Our research

The EEiC materials and resources housed on this website have their origins in a detailed, two-year research study funded by NIHR Health Services and Delivery Research programme.

The context and methods for that project are described below. The abstract and full project report is available online.

Background

There are significant gaps between the generation of research evidence and its application to healthcare design and delivery. Furthermore, progress towards key policy objectives, such as reducing inequalities in health, is hampered, at least in part, by a failure to translate relevant knowledge into practice.

Recent years have seen a growing volume of studies exploring the barriers and enablers to such ‘knowledge translation’, but there remain important gaps in our understanding about which strategies work to encourage greater and more appropriate use of research evidence. Understanding of these processes within the policy context is particularly weak. The Evidence and Ethnicity in Commissioning research project responded to this gap by exploring the healthcare commissioning cycle; an increasingly powerful determinant of the health services on offer and the care that patients receive. We explicitly focused on the use of evidence relating to ethnic diversity and inequality since this is an area that has so far been overlooked and one that raises particular challenges in terms of accessing, appraising and applying evidence.

Goal and aims

The study’s goal was to support the commissioning of health services that better meet the needs of black and minority ethnic people and thereby help reduce ethnic inequalities in healthcare access, experiences and health outcomes. The specific aims were:

  • To describe, across a range of commissioning contexts, how managers seek out, appraise and apply evidence relating to ethnic diversity and inequality alongside other forms of knowledge.

  • To identify factors that support or inhibit the critical and effective use of evidence within the commissioning cycle and thereby identify promising routes of intervention.

Methods

University researchers and NHS managers worked together across the life of the project to identify research questions, generate data, complete analysis and share findings with stakeholders.

In-depth semi-structured interviews were conducted with 19 national Key Informants. Detailed case studies of real world commissioning work were undertaken focused on three Primary Care Trusts and their partner organisations. Case studies involved over 70 interviews with key strategic and operational actors, extensive observational work and detailed analysis of related documentation. A series of good practice examples from around the country were also documented. Findings across all elements of the study were integrated and drawn on to develop a suite of draft tools and resources aimed at supporting evidence use by commissioners and other stakeholders. Three national workshops were held to test transferability of the findings and utility of the draft tools to a wider set of commissioning contexts.

Brief findings and conclusions

Commissioners often lack clarity on how to access, appraise, weight or synthesise diverse sources of evidence. A narrow understanding of the commissioners’ role can limit the extent to which transformational shaping of health services is achieved. Attention to evidence on ethnic diversity and inequality is frequently omitted at both national and local levels. There is limited understanding of why it is important to consider evidence on ethnic diversity and inequality within commissioning processes. Gaps in this evidence create further barriers to its use within the commissioning cycle.

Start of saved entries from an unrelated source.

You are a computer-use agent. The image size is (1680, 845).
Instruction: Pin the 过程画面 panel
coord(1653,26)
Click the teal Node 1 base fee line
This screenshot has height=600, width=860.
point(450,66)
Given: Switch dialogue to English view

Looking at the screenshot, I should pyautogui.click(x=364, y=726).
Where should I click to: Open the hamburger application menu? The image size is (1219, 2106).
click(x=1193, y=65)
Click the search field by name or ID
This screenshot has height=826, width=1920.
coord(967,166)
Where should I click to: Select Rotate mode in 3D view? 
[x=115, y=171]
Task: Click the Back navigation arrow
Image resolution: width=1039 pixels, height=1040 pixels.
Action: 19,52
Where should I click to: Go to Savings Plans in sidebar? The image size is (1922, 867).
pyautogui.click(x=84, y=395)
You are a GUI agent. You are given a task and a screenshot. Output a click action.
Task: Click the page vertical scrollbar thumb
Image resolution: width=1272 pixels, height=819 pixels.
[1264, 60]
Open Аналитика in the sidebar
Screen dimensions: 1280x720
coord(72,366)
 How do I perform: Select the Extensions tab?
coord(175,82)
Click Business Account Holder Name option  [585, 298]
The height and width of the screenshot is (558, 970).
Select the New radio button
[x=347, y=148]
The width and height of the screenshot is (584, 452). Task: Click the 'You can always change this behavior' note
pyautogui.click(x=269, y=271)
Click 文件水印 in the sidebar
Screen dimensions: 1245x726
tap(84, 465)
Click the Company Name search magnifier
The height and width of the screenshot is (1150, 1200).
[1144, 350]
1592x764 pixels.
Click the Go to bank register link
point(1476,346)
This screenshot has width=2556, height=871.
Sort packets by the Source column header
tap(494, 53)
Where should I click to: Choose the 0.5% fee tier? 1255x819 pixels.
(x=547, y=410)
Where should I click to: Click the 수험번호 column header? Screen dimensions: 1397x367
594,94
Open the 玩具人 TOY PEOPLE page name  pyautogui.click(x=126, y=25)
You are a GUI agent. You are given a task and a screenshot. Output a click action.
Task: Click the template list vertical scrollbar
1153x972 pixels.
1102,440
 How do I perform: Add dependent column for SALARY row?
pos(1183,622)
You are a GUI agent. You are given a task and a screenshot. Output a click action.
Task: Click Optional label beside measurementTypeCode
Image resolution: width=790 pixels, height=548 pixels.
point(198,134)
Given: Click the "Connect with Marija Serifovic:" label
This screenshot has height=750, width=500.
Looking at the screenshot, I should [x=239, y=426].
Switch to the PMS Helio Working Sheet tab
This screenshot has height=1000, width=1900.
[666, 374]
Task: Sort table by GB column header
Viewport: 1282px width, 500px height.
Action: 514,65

Commissioning models provide no reward or sanction for inclusion or omission of evidence on ethnicity and commissioning teams or partners are not representative of minority ethnic populations. Neglect of this dimension within national drivers results in low demand for evidence. This organisational context can promote risk-averse attitudes that maintain the status quo. Pockets of good practice exist but are largely dependent upon individual expertise and commitment and are often not shared.

Study findings suggested the need for action at three levels: creating an enabling environment; equipping healthcare commissioners; and empowering wider stakeholders. There is a need for specific guidance alongside incentives and resources to support commissioning for a multi-ethnic population. Key enabling factors would be: attention to ethnicity within policy drivers; senior level commitment and resource; a diverse workforce; collaborative partnerships with relevant stakeholders; and the creation of local, regional and national infrastructure. Most importantly, greater political will is needed to promote practice that focuses on reducing ethnic health inequalities at all stages of the commissioning cycle.